PM Gaston Browne’s ‘entrepreneurial socialism’ could hurt the Caribbean
Antiguan Prime Minister Gaston Browne has declared he is instituting “entrepreneurial socialism” in his tiny eastern Caribbean island, beginning with the hotel sector which he wants to partially nationalise.
We do not know where Mr Browne has been all this time since the 1970s when socialism in its various forms wreaked havoc in the region, notably in Grenada, Jamaica, Guyana, and Trinidad and Tobago. But we know he can read, and we suggest that he brings himself up to speed.
Grenada’s socialist revolution, which started in 1979, imploded four years later, inviting the United States’ intervention. Guyana’s economy tanked and Trinidadian Muslims almost killed Prime Minister A N R Robinson.

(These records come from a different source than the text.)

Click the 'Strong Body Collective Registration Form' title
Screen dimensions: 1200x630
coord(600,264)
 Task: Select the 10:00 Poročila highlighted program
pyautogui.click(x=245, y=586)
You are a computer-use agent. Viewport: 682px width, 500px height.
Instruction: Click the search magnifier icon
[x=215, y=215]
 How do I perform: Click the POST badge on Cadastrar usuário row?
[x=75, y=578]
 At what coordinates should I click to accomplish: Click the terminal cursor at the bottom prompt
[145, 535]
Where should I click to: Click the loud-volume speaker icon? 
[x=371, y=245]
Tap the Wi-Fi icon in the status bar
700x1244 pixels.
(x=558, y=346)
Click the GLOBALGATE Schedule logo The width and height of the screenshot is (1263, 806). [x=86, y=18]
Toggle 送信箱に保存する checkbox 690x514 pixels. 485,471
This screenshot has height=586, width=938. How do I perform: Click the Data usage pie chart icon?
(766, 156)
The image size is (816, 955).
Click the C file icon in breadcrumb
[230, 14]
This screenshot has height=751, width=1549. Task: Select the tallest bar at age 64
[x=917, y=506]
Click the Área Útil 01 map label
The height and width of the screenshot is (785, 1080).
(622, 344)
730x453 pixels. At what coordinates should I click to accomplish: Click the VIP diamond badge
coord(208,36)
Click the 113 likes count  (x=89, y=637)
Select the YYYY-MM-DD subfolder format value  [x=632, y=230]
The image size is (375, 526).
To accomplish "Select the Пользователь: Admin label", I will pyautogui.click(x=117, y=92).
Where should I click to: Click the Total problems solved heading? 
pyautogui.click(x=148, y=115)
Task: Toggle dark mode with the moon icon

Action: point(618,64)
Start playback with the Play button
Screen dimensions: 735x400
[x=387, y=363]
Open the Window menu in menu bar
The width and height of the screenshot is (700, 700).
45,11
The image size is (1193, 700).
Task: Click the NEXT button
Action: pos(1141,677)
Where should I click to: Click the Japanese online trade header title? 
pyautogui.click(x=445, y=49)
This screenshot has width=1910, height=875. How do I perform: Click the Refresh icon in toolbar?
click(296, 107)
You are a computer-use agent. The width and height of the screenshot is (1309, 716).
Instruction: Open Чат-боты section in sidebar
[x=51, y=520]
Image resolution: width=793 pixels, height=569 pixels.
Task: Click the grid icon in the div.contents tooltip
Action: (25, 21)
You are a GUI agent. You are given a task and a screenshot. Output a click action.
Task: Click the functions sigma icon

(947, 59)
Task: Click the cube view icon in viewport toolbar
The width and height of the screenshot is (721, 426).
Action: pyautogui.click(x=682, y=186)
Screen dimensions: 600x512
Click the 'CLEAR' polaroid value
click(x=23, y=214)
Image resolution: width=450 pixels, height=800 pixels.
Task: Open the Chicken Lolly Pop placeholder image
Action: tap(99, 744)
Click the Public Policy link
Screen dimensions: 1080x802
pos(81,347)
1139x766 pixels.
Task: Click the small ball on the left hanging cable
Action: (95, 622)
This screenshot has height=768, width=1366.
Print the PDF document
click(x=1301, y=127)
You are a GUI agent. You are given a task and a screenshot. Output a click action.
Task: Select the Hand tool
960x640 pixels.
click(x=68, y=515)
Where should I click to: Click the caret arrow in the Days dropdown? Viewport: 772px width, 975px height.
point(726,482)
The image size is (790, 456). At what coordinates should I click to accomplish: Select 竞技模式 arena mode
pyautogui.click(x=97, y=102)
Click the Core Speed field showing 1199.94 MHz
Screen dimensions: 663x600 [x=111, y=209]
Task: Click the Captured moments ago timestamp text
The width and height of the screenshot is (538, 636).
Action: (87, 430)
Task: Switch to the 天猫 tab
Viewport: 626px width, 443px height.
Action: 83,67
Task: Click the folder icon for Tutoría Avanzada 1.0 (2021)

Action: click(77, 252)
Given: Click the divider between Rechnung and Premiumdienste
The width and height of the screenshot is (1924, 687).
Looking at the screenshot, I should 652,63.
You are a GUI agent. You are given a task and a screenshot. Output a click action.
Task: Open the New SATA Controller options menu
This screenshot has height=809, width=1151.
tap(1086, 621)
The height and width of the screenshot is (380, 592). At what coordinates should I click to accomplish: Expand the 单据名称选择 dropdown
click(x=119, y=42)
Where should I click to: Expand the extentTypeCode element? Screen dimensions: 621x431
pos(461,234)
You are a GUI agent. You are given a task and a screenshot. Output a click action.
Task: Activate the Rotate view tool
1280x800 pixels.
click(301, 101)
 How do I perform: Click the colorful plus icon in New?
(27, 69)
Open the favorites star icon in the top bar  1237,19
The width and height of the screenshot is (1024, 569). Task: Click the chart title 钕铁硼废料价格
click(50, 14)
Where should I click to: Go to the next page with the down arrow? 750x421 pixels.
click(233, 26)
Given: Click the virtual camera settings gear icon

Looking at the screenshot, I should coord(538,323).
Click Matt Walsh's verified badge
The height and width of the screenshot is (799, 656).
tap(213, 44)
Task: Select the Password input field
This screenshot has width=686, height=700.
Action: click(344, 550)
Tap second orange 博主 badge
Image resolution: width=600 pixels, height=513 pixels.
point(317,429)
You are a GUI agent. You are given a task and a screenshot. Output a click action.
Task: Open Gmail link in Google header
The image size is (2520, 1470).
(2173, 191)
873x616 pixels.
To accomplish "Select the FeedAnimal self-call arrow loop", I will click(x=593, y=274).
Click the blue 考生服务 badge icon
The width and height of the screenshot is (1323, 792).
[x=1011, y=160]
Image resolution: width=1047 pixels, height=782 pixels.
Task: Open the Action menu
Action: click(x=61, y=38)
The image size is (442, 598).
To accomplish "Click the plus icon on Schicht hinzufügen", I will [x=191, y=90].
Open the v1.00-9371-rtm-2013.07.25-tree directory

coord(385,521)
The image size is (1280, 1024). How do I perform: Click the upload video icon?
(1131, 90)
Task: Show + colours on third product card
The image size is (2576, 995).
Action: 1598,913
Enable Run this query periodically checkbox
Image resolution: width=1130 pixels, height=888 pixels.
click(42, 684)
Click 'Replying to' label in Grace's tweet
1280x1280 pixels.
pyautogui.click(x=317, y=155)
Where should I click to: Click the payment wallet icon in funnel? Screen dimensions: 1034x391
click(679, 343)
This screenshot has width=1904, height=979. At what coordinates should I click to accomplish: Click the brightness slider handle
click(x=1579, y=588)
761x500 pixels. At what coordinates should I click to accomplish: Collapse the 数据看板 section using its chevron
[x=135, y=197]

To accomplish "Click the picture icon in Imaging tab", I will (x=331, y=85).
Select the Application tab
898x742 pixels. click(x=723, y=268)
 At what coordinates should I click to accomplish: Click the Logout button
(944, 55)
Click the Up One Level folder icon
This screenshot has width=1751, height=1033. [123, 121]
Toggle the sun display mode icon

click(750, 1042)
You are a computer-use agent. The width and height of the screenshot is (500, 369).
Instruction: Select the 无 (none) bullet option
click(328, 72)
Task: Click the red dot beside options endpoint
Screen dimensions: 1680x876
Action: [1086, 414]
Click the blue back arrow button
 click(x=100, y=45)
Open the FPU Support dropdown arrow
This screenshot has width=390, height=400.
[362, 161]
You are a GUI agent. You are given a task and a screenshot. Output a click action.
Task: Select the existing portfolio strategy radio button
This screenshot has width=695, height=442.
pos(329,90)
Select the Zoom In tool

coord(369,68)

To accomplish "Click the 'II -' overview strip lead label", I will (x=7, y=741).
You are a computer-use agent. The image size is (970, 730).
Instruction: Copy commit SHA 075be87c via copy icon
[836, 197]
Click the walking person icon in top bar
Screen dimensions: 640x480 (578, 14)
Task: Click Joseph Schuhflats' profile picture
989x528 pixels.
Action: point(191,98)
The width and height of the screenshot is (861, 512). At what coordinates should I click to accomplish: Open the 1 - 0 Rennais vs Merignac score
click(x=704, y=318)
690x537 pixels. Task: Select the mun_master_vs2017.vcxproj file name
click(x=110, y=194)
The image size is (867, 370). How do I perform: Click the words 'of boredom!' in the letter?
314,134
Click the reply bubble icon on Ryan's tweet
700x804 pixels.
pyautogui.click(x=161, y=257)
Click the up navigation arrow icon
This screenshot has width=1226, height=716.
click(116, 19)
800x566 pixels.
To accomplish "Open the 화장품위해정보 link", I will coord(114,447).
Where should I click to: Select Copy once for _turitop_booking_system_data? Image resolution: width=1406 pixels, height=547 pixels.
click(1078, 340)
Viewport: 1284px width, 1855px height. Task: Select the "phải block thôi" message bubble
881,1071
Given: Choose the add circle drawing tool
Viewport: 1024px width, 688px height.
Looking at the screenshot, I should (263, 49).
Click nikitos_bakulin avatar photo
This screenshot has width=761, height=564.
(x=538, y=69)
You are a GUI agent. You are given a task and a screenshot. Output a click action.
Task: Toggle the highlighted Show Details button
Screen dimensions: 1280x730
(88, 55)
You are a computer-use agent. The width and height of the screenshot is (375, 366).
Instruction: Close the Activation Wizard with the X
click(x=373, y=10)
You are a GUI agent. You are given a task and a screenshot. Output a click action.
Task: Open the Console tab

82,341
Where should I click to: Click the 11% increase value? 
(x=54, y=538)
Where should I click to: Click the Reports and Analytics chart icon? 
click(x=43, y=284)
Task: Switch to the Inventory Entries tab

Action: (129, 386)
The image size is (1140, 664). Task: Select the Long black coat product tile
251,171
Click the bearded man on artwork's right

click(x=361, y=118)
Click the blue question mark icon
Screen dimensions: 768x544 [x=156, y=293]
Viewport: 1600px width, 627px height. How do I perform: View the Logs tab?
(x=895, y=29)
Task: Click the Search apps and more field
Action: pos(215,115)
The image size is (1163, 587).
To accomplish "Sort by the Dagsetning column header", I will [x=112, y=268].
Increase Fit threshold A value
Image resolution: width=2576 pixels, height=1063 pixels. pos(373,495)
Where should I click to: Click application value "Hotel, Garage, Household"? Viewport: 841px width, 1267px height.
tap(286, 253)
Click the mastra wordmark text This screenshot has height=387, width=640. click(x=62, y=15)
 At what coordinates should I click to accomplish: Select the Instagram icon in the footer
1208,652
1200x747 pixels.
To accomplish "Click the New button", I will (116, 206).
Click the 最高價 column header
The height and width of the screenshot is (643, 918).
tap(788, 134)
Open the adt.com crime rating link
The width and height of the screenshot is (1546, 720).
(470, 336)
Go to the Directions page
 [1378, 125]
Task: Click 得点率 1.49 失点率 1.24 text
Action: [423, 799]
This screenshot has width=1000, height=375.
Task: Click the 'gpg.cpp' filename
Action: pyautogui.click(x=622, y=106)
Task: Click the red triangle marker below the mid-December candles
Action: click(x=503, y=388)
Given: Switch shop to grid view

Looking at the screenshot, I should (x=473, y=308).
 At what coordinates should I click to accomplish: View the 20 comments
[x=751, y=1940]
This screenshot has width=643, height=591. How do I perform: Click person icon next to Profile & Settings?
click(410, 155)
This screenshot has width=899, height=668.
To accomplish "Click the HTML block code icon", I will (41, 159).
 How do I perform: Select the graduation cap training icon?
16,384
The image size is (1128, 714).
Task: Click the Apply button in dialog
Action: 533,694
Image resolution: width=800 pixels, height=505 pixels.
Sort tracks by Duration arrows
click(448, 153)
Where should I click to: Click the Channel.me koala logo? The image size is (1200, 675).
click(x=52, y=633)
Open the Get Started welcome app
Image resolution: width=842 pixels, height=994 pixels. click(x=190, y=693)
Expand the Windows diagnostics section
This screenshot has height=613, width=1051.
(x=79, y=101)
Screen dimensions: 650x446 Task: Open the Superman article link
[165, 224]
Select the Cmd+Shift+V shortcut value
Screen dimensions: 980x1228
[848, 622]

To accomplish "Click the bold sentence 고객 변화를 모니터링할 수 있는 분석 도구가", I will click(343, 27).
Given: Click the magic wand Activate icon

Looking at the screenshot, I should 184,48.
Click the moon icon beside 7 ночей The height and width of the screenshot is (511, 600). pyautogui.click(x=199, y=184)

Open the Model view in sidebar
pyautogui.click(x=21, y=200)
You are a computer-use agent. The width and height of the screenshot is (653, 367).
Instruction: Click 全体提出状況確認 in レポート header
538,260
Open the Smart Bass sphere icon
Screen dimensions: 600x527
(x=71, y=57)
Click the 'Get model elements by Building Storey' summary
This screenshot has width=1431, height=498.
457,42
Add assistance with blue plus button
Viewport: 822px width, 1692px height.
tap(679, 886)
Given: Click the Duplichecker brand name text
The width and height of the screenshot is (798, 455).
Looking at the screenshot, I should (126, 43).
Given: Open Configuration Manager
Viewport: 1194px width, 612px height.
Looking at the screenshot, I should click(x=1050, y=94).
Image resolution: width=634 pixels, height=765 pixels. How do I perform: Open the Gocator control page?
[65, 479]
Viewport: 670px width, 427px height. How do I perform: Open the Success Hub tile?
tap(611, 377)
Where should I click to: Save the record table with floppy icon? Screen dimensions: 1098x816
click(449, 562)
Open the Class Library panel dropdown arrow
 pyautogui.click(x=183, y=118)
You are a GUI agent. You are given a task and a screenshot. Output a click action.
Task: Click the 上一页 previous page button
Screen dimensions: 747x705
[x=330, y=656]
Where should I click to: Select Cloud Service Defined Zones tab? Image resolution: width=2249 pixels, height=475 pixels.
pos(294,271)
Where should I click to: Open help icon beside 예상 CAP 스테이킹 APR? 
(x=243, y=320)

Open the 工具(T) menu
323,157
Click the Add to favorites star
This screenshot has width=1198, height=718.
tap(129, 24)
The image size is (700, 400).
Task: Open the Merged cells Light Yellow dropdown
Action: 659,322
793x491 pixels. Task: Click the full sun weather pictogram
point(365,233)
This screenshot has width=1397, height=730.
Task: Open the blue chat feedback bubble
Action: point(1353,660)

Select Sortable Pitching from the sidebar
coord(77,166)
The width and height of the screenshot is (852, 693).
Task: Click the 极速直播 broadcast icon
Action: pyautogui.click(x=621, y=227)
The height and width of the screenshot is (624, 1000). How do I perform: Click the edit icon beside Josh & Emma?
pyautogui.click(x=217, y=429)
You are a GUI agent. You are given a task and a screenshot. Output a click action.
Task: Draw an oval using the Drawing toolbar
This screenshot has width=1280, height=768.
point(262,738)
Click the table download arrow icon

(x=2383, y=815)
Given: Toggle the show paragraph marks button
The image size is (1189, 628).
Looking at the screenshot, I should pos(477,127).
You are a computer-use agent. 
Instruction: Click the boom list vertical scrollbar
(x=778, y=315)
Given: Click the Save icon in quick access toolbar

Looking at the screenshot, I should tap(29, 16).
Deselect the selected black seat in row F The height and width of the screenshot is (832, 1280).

Jamaica is probably the most teachable example for Mr Browne. Under socialism nearly all the big investors, including the hotel industry, fled with their capital, forcing the Government to buy out the hotels to save jobs and protect the tourism industry on a whole. The upshot was that Jamaica went bankrupt.
This is the road down which Mr Browne wants to take Antigua and Barbuda. In fact, if he had his way, he would take the entire Caribbean down with him. Just last week he invited other Caribbean governments to acquire ownership in hotels in their territories on grounds that they are operating “like a plantation industry”.
Under his ‘entrepreneurial socialism’, Mr Browne says: “…We will risk our capital. We will borrow the money, we will invest in these hotels, and we will lease them to the private sector to operate. …We don’t have the expertise to run hotels, but we are creative enough to raise the funds so that we can build hotels for the benefit of the people of Antigua and Barbuda.”
The reason for that, he says, is that: “Hoteliers, they are brutal in their requirements, they ask for up to 25 years concessions on everything, they don’t want to pay no taxes, when their tax (exemptions) run out they come back and they insist you must renew it, and when you decide you don’t want to do it because you are trying to protect government’s revenue, they hold you hostage to fortune.”
Although he did not mention Sandals Resorts by name, we hope that Mr Browne is not taking his unprovoked quarrel with the resort to this ridiculous level.
Shortly after coming to power in Antigua, Mr Browne turned viciously on Sandals — which shares ownership with this newspaper — ripping up a concession agreement signed with the previous Government, declaring it illegal but providing no evidence. The agreement was in exchange for US$100 million in additional investment by Sandals.
Over 25 years of uninterrupted operation, Sandals became the biggest contributor to the Antiguan economy and is now the largest private employer, foreign exchange earner, tax contributor and bringing in the largest number of commercial flights to the island. Sandals contributed over EC $90 million to Antigua last year alone.
The unilateral withdrawal of the concession agreement has obviously hurt Antigua, as even with a devastating hurricane which completely ravaged Barbuda, Mr Browne complained to the United Nations that it is only getting commercial debts at high interest rates and on difficult terms. No significant investor is willing to touch Antigua.
Now he wants to similarly hurt the rest of the Caribbean.